Day 14: Budding Sociologists

As I've mentioned before, I am teaching a one-semester sociology class this year - once in the fall and once in the spring.  By doing so, I have also joined the social studies department, which demographically is opposite of the English department. Our English department has a male chair and seven female teachers, while the sociology department has a female department head and is entirely staffed by men (and now me).  The department meetings therefore have a very different feel (also, rumor has it Soc Studies has donuts. We never have donuts - too health-conscious).

One interesting thing about my course is that sociology is not a core class; it is an elective, for which the students receive no additional credit to supplant another course requirement.  As I mentioned in my last post, most of my students I've had before or have currently in AP English.  Unlike our psychology elective in the past, Soc is not offered as a dual credit or AP course, so it really is just for fun and exposure. What I'm loving so far is all the cool discussions we have and things we are reading.

Last week they read a chapter from Freakonomics, an excellent text looking at unique problem solving using an economist's toolbox.   The chapter in question analyzed 40 years of birth records from the state of California, and looked particularly at ethnic-sounding names (particularly African American) and hypothesized ties to future success by overlapping the data with census records.  It tied in with our first conversations about correlation and causation; does giving a child a "black-sounding" name make him or her more likely to be a lower income earner and get fewer job interviews, or are families that are generally low income or low educated to begin with more likely to give their kids black names, thereby making it correlative and not causative? Levitt and Dubner seem not terribly concerned with controversial findings, only with the process - which is exactly what I wanted my students to consider too.


This week they read the first chapter from Gang Leader for a Day: a Rogue Sociologist Takes to the Streets by Sudhir Venkatesh, currently a professor at Columbia.  As a graduate student in 1989 at the University of Chicago, Venkatesh finds himself on a project with famed sociologist William Julius Wilson, and what begins with an awkward encounter asking a gang member "How does it feel to be black and poor?" ends with years of his befriending and "hanging out with" members of the Black Kings gang in the notorious Robert Taylor public housing project, getting insider information on how a Chicago crack gang operates.

We read the first chapter as a part of our conversation on participant observation research, and why sometimes it gleans better data than surveys.  Then we had a discussion day (in the band room - it was air conditioned) about how this type of research in some ways also poses problems.
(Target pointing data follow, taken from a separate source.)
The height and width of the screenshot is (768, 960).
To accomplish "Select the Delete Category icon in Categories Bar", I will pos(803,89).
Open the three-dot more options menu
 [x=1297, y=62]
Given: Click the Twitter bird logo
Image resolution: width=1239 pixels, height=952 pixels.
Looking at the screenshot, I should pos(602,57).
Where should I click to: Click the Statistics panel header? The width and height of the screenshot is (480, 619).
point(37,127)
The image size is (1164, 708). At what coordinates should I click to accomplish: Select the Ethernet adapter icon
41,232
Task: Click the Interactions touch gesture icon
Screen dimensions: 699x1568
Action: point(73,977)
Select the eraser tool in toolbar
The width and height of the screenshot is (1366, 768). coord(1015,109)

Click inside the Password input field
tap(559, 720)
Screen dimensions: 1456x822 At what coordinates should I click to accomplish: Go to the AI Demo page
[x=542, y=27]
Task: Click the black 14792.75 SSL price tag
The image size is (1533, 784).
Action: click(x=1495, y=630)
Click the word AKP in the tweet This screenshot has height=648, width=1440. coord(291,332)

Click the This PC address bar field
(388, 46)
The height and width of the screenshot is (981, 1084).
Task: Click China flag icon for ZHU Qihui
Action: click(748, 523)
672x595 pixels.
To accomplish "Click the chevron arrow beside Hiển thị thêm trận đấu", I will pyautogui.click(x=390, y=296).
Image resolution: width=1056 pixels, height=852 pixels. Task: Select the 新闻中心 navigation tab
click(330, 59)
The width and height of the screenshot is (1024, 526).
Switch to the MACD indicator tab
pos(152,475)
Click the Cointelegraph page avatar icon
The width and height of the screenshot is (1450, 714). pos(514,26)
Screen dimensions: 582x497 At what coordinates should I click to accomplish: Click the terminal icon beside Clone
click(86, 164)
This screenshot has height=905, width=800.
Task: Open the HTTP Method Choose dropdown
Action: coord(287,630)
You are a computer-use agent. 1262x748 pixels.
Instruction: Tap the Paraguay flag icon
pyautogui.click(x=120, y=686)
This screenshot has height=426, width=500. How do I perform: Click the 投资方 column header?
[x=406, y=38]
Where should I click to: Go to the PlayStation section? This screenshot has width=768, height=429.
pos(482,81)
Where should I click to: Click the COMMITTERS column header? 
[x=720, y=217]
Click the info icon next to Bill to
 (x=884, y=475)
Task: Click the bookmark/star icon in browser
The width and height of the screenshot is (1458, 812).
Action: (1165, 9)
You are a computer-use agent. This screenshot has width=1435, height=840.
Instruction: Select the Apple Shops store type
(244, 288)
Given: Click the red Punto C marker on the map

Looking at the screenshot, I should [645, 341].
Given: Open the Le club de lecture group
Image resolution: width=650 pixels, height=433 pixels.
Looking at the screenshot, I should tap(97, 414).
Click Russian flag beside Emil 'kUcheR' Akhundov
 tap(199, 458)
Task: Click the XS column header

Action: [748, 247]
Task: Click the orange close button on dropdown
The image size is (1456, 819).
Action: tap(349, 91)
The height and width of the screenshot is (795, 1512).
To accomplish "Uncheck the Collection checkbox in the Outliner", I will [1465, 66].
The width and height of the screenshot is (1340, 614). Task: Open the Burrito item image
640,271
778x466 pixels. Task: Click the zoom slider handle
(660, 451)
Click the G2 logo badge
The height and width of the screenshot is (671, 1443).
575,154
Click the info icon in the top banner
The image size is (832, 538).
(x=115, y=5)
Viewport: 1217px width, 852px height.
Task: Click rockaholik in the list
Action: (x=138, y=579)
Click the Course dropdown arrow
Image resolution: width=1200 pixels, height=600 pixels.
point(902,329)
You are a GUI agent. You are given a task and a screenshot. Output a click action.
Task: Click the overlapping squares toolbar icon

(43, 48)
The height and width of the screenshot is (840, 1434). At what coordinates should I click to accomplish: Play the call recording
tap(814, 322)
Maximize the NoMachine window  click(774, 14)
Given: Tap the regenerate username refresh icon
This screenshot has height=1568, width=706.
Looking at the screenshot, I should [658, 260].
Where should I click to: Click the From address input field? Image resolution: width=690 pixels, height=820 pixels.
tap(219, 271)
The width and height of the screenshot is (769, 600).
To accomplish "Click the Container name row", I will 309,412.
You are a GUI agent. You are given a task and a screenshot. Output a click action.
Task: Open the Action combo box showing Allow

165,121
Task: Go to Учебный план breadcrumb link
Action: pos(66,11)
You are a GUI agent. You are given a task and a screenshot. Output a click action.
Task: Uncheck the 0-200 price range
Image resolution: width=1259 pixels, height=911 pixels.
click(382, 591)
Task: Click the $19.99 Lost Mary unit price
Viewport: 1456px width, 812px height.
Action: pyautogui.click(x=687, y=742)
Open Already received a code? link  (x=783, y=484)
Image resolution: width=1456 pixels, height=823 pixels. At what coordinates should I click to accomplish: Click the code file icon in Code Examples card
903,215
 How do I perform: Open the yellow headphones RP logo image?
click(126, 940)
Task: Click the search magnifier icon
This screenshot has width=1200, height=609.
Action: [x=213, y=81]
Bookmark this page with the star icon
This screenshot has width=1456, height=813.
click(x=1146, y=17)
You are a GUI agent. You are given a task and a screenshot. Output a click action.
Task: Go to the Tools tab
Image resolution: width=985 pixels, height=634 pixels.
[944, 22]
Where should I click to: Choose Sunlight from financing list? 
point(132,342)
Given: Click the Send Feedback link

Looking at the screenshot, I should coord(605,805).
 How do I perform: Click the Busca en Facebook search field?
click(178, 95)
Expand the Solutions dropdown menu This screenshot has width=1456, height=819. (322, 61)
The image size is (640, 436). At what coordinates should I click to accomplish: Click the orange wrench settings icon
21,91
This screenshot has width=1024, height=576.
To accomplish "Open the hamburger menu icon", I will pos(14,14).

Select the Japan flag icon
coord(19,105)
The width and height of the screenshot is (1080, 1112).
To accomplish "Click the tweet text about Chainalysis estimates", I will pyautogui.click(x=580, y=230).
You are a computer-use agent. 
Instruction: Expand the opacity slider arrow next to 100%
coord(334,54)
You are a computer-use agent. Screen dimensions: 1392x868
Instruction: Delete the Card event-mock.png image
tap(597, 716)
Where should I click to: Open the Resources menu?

For example, Venkatesh got very close to his subjects - and often played a significant role in the very society he was trying to study.  Participant observation also proposes ethical dilemmas; Venkatesh questions what he is supposed to do when he witnesses someone getting beat up, drug gangs and prostitutes openly flouting the law, or government officials behaving corruptly.

In preparation for our convo they watched a TED Talk by Steven Levitt on his joint research with Venkatesh for a chapter in Freakonomics.  Venkatesh got ahold of the gang's financial records, and discovered a few things that shocked by students:

1. The typical low-level drug dealer in the early 90s earned about $3.50 an hour and lived with his mom
2. Growing up a young black man - NOT part of a gang - in the American inner city had approximately twice the chance of dying as a soldier fighting in Iraq
3. Growing up a young black man who DID deal drugs had a 7% chance of dying per year - about 25% chance over four years

As a part of our class discussion, we questioned the differences between crack cocaine and cocaine and the economic ramifications of those differences; motivations for youth to join the drug trade, and possible options policy-makers could consider to counteract that; just why it was safer to be on Death Row than selling drugs in inner-city America; and, somehow, they made the comparison between some of William Julius Wilson's theories on "black flight" after the Fair Housing Act left concentrated poverty in the inner cities to Gotham City's Arkham Asylum concentrating all the super-villains in one location. 

Thank you for reading about my sociological highs; I love this class and the discussions and the questions my students are asking even in the first month that suggests they are already changing how they see the world through a new sociological lens.  When I suggested they might later write a movie paper where they analyze a sociological concept within one of their favorite movies, their eyes lit up - how often do English teachers get to see eyes light up when we suggest writing a research paper?